- [RECORDS SUPPLIED]
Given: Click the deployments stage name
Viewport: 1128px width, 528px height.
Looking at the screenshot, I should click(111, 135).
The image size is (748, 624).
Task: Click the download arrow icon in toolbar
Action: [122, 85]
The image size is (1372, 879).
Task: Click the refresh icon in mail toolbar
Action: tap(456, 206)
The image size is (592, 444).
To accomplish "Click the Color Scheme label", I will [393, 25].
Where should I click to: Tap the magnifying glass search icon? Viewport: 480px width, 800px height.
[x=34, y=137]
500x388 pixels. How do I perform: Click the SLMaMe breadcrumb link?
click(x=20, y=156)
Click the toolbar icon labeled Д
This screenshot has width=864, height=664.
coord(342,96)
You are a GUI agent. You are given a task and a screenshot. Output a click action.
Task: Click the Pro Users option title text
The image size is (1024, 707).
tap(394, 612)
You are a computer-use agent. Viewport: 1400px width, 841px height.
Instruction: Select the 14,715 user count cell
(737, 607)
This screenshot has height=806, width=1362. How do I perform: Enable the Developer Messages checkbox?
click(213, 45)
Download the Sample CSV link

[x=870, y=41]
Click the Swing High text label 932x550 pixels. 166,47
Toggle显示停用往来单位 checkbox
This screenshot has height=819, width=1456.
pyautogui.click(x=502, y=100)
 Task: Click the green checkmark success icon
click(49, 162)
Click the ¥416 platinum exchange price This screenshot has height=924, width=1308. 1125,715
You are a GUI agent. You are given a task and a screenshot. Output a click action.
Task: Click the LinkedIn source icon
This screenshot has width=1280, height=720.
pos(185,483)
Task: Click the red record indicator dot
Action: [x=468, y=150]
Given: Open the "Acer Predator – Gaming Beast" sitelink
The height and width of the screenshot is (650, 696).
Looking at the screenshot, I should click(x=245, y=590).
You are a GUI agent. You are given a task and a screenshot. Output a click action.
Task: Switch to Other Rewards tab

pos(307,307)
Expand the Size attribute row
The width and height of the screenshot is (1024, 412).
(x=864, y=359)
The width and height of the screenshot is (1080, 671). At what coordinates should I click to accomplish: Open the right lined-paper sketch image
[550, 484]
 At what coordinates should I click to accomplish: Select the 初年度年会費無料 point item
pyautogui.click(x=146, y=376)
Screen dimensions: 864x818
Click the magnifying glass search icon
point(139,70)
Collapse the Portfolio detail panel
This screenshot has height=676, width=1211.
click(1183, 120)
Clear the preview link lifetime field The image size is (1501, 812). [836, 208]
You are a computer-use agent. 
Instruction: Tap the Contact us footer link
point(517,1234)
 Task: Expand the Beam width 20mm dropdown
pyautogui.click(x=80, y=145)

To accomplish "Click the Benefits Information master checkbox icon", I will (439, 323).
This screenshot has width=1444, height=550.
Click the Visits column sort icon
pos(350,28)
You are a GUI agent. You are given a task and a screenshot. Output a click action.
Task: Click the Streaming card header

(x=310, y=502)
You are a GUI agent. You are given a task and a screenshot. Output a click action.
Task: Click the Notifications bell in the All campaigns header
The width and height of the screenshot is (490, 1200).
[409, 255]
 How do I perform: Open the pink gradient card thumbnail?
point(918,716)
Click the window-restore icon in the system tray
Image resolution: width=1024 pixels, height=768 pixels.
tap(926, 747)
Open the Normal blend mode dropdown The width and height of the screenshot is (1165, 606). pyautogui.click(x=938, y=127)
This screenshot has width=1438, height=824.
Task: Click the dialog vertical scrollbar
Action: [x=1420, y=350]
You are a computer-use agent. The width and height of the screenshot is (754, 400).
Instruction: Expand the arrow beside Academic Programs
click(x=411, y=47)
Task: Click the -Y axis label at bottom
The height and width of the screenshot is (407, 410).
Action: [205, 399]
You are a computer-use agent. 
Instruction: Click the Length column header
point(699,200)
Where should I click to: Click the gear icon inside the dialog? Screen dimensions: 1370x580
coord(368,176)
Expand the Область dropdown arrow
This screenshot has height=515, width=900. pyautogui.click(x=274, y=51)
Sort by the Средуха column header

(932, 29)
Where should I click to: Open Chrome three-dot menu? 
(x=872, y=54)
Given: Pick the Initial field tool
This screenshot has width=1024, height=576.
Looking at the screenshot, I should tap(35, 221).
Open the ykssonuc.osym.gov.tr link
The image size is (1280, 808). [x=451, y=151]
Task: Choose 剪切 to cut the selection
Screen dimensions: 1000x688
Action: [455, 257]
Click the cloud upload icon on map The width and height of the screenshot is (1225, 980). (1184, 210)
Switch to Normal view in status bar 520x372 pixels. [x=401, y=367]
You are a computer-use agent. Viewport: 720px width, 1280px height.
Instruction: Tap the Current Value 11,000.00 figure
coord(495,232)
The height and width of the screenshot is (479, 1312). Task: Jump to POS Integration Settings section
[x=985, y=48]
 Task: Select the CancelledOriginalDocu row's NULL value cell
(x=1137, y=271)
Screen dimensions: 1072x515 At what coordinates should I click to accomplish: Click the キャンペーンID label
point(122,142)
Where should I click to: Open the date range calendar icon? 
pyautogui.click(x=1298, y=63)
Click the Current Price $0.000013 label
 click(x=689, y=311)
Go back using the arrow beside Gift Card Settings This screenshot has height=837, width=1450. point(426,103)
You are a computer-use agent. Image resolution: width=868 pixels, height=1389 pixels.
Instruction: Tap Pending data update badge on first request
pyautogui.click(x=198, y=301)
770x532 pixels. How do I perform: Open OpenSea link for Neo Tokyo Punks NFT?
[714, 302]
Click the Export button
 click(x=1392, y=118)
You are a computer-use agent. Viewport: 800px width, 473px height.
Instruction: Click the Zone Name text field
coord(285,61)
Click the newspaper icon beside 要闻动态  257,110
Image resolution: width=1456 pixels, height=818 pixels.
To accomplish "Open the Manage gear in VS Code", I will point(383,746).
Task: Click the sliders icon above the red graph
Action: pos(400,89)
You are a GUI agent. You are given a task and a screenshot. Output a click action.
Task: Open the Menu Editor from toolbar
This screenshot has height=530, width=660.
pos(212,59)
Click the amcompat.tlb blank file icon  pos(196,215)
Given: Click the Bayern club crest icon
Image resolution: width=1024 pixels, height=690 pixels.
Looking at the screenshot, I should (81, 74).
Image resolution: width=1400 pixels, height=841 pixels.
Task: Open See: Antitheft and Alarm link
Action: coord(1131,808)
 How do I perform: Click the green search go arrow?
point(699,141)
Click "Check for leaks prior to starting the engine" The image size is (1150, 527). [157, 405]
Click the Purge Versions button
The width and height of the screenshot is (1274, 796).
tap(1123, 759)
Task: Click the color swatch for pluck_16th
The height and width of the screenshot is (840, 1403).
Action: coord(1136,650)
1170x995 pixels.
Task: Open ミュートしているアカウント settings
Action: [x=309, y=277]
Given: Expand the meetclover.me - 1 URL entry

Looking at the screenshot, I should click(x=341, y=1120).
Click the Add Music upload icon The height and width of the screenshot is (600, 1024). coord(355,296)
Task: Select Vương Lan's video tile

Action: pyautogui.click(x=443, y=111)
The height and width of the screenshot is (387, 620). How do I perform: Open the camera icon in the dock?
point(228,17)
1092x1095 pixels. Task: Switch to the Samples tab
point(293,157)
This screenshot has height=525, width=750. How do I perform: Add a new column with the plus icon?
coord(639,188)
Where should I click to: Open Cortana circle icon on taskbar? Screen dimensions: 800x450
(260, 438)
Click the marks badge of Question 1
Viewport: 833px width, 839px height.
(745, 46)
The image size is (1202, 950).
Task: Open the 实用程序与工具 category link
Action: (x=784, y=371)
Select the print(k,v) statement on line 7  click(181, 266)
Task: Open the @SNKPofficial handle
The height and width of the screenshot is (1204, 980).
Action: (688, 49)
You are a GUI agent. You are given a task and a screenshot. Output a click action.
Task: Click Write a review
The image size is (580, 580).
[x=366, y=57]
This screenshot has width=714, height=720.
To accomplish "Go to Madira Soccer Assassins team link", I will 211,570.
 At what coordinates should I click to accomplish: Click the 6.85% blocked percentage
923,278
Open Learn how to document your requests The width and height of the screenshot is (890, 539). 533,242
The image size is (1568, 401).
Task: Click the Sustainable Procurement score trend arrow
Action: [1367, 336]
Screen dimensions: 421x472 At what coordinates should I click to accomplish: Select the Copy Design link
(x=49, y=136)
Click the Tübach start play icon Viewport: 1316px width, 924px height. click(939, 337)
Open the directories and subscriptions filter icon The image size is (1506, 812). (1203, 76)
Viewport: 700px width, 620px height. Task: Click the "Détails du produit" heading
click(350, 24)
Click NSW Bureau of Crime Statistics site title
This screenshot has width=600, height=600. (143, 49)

- [WHAT THE TASK REQUIRES] Retype only the stretch of lines above starting at the one with "Instruction: Click the Length column header" and stopping at the one with "Go back using", exactly as written, with both kept.

- [SOLUTION TO THIS EXERCISE]
Instruction: Click the Length column header
point(699,200)
Where should I click to: Click the gear icon inside the dialog? Screen dimensions: 1370x580
coord(368,176)
Expand the Область dropdown arrow
This screenshot has height=515, width=900. pyautogui.click(x=274, y=51)
Sort by the Средуха column header

(932, 29)
Where should I click to: Open Chrome three-dot menu? 
(x=872, y=54)
Given: Pick the Initial field tool
This screenshot has width=1024, height=576.
Looking at the screenshot, I should tap(35, 221).
Open the ykssonuc.osym.gov.tr link
The image size is (1280, 808). [x=451, y=151]
Task: Choose 剪切 to cut the selection
Screen dimensions: 1000x688
Action: [455, 257]
Click the cloud upload icon on map The width and height of the screenshot is (1225, 980). (1184, 210)
Switch to Normal view in status bar 520x372 pixels. [x=401, y=367]
You are a computer-use agent. Viewport: 720px width, 1280px height.
Instruction: Tap the Current Value 11,000.00 figure
coord(495,232)
The height and width of the screenshot is (479, 1312). Task: Jump to POS Integration Settings section
[x=985, y=48]
 Task: Select the CancelledOriginalDocu row's NULL value cell
(x=1137, y=271)
Screen dimensions: 1072x515 At what coordinates should I click to accomplish: Click the キャンペーンID label
point(122,142)
Where should I click to: Open the date range calendar icon? 
pyautogui.click(x=1298, y=63)
Click the Current Price $0.000013 label
 click(x=689, y=311)
Go back using the arrow beside Gift Card Settings This screenshot has height=837, width=1450. point(426,103)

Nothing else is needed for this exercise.